[Stored data entries]

---

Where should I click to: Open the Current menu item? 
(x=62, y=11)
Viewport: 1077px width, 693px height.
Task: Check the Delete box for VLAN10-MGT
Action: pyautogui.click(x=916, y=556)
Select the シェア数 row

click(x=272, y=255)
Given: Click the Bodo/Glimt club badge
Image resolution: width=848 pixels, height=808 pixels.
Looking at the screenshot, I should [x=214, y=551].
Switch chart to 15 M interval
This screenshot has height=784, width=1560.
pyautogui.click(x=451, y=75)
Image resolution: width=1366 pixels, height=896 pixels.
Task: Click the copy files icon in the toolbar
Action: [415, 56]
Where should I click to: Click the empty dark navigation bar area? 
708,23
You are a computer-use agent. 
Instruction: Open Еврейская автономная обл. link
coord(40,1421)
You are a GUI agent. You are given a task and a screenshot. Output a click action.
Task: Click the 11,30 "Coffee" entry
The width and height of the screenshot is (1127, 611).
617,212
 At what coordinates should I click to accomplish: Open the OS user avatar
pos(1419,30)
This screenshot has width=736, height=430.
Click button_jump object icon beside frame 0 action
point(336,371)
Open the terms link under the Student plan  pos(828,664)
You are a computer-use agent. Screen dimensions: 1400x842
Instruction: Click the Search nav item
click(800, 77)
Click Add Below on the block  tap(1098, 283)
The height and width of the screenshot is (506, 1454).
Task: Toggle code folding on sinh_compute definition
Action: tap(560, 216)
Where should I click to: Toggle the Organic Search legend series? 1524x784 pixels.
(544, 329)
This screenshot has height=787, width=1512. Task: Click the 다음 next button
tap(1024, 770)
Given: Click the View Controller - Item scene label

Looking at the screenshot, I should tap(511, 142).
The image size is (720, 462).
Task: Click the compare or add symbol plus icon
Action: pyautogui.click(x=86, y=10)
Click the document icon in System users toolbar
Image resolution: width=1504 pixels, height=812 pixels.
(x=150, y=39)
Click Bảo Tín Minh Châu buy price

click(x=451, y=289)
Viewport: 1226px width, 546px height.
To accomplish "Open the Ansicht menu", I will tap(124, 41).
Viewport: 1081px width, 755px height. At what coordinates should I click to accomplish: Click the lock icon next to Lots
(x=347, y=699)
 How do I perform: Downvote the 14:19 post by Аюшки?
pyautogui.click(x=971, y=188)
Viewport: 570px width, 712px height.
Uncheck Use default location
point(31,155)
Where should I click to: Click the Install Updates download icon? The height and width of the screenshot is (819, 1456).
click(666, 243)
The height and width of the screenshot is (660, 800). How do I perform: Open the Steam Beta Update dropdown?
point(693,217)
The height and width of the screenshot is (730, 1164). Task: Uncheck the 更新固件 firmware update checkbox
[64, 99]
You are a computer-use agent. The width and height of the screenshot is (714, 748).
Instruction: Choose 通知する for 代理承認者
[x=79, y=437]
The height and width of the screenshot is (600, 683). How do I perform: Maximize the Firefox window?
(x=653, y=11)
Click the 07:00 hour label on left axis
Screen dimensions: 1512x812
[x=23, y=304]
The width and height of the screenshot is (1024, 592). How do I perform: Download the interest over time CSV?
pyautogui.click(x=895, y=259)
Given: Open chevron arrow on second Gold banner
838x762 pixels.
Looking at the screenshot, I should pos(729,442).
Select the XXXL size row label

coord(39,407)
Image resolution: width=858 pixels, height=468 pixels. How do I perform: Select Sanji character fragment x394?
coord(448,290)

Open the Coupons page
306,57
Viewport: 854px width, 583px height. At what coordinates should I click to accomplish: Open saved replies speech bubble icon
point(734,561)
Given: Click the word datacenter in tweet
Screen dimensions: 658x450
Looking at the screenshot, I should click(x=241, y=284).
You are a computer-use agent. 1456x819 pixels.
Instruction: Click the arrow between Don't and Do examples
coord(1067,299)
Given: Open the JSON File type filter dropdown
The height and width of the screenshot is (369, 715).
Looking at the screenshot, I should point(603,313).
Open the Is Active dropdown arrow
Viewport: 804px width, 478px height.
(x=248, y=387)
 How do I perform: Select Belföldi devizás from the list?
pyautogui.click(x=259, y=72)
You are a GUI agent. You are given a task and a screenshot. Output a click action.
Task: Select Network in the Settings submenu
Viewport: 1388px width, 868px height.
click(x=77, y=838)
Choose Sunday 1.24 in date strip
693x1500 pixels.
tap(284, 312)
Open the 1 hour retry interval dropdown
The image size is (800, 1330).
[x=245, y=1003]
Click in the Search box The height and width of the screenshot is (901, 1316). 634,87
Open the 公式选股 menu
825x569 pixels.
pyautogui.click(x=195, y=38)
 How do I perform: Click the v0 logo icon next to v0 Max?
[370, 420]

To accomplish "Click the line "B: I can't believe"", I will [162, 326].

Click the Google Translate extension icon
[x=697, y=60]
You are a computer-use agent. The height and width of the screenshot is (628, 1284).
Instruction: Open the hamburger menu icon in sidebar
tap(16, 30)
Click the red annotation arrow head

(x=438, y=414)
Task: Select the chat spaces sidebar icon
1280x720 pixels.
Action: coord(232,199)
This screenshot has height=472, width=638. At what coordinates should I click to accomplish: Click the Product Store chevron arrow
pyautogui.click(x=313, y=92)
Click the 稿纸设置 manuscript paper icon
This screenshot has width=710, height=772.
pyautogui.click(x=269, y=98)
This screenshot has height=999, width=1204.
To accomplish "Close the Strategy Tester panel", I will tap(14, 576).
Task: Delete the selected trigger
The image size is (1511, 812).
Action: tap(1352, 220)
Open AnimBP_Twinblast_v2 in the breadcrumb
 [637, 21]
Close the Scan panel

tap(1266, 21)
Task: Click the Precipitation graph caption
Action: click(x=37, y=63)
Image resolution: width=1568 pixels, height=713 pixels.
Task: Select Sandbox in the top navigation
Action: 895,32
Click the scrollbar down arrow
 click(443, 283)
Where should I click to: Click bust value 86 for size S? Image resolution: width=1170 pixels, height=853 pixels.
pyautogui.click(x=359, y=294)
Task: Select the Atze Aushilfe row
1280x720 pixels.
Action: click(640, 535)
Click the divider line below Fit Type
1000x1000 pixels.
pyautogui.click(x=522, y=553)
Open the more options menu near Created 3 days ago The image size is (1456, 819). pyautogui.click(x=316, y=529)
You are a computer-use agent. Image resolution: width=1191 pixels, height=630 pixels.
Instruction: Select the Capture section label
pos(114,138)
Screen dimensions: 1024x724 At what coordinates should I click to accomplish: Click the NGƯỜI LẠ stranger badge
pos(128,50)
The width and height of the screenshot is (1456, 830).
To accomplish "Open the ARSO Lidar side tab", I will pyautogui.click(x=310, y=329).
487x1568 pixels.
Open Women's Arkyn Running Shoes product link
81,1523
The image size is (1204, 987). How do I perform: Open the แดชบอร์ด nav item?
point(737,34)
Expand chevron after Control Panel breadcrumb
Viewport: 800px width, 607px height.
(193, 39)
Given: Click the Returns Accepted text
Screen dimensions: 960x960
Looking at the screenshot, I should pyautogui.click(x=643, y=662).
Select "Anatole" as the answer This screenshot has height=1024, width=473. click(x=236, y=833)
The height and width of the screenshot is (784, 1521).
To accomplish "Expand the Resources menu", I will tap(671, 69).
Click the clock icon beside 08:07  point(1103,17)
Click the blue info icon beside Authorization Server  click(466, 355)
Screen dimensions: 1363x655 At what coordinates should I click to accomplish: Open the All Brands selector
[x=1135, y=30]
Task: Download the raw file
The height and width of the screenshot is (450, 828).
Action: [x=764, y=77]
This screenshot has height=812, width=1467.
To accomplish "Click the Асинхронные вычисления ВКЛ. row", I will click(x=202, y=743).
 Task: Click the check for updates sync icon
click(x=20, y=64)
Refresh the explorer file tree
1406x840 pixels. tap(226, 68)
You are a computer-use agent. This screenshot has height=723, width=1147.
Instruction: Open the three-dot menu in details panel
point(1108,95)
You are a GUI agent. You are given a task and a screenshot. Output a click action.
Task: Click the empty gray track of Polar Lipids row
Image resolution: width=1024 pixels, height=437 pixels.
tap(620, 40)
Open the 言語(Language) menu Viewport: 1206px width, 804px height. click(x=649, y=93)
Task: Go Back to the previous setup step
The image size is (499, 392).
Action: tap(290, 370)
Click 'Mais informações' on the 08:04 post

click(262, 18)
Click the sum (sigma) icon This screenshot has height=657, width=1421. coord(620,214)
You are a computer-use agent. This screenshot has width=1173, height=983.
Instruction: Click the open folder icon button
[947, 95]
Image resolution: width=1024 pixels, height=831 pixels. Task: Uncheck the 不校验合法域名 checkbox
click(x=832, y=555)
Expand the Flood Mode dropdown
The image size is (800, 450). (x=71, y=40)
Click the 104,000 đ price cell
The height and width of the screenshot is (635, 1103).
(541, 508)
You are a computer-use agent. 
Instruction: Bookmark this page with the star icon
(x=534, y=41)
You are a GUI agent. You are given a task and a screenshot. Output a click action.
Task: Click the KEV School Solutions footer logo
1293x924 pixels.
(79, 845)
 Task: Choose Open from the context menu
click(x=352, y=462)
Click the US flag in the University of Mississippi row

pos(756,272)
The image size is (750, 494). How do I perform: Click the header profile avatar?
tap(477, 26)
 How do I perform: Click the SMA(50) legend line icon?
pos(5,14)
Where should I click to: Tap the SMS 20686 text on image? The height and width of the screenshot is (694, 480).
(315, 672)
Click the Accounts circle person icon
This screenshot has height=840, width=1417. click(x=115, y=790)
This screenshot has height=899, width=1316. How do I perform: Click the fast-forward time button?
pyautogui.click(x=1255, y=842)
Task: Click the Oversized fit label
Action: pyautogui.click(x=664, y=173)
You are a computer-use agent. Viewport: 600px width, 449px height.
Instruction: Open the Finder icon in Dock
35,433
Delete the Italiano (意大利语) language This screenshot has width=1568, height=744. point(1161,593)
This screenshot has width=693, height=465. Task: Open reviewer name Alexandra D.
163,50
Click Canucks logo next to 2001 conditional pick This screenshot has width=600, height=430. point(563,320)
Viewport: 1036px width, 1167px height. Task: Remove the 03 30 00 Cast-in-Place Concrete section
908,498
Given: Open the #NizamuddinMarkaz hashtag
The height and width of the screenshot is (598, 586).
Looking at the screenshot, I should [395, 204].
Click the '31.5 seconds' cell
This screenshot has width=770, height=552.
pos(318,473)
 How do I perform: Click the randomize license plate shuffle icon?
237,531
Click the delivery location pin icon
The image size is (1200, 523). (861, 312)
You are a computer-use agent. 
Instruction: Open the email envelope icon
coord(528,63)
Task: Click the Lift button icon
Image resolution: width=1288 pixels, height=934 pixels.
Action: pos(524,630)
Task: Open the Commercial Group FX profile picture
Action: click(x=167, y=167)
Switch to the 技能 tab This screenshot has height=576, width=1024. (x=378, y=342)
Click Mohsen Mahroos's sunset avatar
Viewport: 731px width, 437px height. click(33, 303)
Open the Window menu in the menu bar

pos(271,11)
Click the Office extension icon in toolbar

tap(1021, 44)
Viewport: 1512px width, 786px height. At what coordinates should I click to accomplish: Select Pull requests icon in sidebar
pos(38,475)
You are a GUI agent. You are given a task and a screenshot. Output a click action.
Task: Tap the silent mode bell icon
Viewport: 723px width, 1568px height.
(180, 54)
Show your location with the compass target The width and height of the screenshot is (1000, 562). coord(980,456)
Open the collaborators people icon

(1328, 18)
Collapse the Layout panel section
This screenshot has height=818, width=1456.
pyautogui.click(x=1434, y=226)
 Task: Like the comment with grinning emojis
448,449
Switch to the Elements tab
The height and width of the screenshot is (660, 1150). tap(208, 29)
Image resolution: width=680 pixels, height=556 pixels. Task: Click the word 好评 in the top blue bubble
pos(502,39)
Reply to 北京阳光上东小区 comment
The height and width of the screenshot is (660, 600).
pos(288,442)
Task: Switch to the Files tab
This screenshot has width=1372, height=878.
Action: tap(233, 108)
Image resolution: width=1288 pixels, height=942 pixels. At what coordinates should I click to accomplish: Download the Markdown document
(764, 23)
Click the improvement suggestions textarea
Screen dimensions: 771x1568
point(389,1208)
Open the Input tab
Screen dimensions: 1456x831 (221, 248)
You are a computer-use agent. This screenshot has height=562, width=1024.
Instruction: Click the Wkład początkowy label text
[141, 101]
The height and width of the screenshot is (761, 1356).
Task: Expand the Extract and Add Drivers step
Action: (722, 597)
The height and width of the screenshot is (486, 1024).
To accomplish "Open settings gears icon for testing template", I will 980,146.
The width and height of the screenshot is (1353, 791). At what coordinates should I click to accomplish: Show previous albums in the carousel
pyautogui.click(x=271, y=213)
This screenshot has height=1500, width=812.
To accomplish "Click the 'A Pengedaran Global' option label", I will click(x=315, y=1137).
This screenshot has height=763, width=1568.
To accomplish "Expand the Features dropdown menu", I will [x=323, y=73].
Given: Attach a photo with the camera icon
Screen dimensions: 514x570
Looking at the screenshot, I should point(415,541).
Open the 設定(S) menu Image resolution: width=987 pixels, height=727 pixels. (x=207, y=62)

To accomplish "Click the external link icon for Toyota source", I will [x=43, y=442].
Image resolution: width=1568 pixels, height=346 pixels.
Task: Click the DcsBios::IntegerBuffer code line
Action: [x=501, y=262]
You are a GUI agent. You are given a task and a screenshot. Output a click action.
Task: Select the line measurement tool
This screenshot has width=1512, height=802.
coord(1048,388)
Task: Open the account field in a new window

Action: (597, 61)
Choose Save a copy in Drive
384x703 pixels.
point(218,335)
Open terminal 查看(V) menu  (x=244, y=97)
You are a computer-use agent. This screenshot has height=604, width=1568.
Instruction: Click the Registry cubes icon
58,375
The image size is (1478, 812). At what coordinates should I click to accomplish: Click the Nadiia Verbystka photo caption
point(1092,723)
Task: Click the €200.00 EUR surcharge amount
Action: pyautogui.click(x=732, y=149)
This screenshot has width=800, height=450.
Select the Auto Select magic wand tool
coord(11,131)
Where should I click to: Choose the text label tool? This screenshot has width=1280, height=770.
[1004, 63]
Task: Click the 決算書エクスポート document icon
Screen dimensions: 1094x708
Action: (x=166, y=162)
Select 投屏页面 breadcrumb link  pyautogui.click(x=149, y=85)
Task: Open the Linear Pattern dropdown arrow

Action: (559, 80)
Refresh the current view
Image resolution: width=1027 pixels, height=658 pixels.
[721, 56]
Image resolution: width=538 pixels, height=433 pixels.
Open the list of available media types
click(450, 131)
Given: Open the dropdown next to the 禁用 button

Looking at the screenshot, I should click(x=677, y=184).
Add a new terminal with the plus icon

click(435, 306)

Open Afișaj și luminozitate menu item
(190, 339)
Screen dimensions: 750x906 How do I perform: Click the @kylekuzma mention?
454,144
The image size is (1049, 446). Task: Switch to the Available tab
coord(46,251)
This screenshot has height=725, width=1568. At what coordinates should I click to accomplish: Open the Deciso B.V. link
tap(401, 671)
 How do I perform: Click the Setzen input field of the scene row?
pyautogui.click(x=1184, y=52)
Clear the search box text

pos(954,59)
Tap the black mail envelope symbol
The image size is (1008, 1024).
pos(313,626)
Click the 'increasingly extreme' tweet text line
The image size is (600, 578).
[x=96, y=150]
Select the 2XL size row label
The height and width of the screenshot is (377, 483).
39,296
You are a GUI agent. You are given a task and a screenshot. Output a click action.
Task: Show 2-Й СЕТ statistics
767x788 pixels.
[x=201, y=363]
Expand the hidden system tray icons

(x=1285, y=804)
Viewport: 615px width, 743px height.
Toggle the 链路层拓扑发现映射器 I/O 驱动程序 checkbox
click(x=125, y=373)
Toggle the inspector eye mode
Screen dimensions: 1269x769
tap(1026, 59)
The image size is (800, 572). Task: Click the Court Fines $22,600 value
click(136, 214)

---

### OBJECTIVE
Return the lines in the stretch from the one containing "Select the 2XL size row label" through the one containing "(x=1285, y=804)", both included, reproducing each one exactly.

### SOLUTION BELOW
Select the 2XL size row label
The height and width of the screenshot is (377, 483).
39,296
You are a GUI agent. You are given a task and a screenshot. Output a click action.
Task: Show 2-Й СЕТ statistics
767x788 pixels.
[x=201, y=363]
Expand the hidden system tray icons

(x=1285, y=804)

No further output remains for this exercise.